FIG. 15 is a schematic side view, partially in cross-section, of a deep set barrier system in a released configuration. -
FIG. 16 is a schematic side view, partially in cross-section, of the deep set barrier system in a released configuration. -
FIG. 17 is a flowchart illustrating a method for setting a single-run multiple barrier system, according to one or more aspects of the present disclosure. - In the drawings and description that follow, like parts are typically marked with the same reference numerals. Specific embodiments are described and are shown in the drawings with the understanding that the present disclosure is to be considered an exemplification of the principles of the invention and is not intended to limit the invention that illustrated and described herein. It is to be fully recognized that the different teachings of the embodiments discussed throughout may be employed separately or in any suitable combination to produce desire results.
- For certain downhole operations, barriers or isolation devices are required to be run in the wellbore to isolate portions of the wellbore or the formation. For example, blow-out prevention (BOP) or abandonment of a well may require that multiple barriers are run in the wellbore to isolate portions of the wellbore or the formation. Generally, for barriers deployed on a downhole tool, once one barrier is set, all barriers attached to tubing string or wellbore tubular string are set. An operation that requires setting multiple barriers at different depths requires multiple runs in the wellbore. For example, a downhole tool comprising a barrier is ran in the wellbore to a specified depth and when the depth is reached the barrier is set. The downhole tool is retrieved and another barrier is ran in the wellbore on the same or different downhole tool. Again, once the specified depth is reach the barrier is set and the downhole tool is retrieved. As multiple runs are required for the setting of multiple barriers, the placement of multiple barriers at different depths requires significant time which increases the overall costs of an operation as well as increases the risk to nearby personnel due to multiple instances of contact with the equipment.

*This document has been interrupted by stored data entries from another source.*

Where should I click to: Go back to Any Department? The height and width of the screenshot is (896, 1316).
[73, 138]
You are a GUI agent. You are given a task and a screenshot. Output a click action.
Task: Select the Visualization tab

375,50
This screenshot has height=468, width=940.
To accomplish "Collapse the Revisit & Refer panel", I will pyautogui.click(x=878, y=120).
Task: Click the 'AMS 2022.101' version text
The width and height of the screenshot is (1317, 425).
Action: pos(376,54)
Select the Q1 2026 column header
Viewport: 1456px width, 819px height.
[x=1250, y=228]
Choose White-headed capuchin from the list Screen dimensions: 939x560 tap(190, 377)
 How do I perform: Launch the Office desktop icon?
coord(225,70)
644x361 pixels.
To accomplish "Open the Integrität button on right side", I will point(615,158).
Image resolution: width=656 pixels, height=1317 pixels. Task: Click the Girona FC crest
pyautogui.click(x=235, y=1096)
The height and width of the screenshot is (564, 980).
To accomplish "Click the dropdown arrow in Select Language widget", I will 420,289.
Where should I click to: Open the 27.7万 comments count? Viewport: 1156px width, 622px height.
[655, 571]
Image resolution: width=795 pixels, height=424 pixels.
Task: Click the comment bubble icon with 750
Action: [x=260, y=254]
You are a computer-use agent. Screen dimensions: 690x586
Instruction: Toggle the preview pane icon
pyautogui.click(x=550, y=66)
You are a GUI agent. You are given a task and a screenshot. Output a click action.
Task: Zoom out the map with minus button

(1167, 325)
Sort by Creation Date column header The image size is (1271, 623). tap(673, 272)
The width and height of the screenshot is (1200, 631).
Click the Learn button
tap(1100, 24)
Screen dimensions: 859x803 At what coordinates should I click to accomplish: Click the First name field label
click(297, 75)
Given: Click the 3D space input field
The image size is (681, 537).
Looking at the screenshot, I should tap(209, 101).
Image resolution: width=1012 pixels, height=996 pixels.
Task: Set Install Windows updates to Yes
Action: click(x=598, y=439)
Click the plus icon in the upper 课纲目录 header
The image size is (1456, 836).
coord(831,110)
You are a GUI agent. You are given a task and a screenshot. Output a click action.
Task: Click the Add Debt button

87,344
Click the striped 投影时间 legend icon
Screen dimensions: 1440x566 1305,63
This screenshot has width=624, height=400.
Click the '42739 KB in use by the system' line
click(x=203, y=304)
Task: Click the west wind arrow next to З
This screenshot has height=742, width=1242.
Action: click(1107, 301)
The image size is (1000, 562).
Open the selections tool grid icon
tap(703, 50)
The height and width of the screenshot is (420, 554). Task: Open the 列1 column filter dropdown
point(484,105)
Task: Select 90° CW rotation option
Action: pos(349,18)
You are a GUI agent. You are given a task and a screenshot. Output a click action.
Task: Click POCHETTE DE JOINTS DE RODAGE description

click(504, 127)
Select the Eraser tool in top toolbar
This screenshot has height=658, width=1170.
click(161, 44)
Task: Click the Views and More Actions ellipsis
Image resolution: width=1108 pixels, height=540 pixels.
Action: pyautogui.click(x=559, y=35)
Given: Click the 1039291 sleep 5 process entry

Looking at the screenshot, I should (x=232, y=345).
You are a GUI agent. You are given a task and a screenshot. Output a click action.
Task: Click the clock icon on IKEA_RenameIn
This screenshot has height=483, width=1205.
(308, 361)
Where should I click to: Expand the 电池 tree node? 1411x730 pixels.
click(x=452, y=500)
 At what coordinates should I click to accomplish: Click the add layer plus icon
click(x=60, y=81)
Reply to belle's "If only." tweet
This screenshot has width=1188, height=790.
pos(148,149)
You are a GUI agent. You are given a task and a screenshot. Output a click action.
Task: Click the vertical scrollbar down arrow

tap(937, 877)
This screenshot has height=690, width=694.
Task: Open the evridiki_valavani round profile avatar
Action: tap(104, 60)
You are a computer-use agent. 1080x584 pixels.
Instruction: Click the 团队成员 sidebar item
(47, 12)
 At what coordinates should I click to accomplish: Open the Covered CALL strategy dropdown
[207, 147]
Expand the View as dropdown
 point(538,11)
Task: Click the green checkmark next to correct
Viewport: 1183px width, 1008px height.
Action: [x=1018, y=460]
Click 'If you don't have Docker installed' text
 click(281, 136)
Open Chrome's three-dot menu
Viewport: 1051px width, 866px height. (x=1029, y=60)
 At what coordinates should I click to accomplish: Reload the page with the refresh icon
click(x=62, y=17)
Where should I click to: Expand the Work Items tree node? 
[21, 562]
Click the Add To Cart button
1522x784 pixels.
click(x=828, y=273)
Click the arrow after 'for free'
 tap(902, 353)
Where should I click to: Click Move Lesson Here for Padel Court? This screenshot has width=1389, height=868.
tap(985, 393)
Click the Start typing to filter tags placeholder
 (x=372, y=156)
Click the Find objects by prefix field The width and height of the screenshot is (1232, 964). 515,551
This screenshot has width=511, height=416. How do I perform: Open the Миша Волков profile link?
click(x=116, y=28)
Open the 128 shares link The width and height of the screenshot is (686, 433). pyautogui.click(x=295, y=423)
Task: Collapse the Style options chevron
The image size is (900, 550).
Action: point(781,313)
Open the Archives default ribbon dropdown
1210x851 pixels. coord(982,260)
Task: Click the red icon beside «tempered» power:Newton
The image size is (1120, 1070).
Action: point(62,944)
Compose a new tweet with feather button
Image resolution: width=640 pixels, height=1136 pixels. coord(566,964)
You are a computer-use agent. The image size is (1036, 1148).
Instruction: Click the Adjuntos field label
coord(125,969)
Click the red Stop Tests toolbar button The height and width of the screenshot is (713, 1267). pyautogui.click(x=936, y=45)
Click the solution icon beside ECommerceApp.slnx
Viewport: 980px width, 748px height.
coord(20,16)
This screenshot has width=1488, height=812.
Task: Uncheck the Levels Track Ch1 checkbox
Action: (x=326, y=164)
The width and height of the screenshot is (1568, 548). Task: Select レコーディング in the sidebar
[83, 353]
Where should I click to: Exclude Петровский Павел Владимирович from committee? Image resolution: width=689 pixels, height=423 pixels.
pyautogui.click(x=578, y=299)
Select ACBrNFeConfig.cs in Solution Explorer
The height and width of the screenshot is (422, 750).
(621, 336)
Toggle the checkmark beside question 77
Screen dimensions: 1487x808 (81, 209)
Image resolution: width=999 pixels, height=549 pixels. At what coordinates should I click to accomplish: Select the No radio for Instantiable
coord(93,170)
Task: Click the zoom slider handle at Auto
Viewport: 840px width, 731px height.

- The present invention provides increased efficiency for a downhole operation that requires that multiple barriers or isolation devices be set in a wellbore to isolate portions of the wellbore or the formation. Providing a single-run multiple barrier system with multiple barriers that may be set in a wellbore using a single-run of a downhole tool alleviates the need for multiple runs. Setting multiple barriers in a single-run decreases wear and tear on equipment, reduces time for completion of the operation and increases safety by minimizing contact by nearby personnel to the required equipment. For example, a deep set barrier may be connected to a retrieval tool which is connected to a shallow set barrier that is also connected to a retrieval tool of a downhole tool. Both the deep set barrier and the shallow set barrier may be deployed downhole in a single run as the shallow set barrier is locked out until after the deep set barrier has been set.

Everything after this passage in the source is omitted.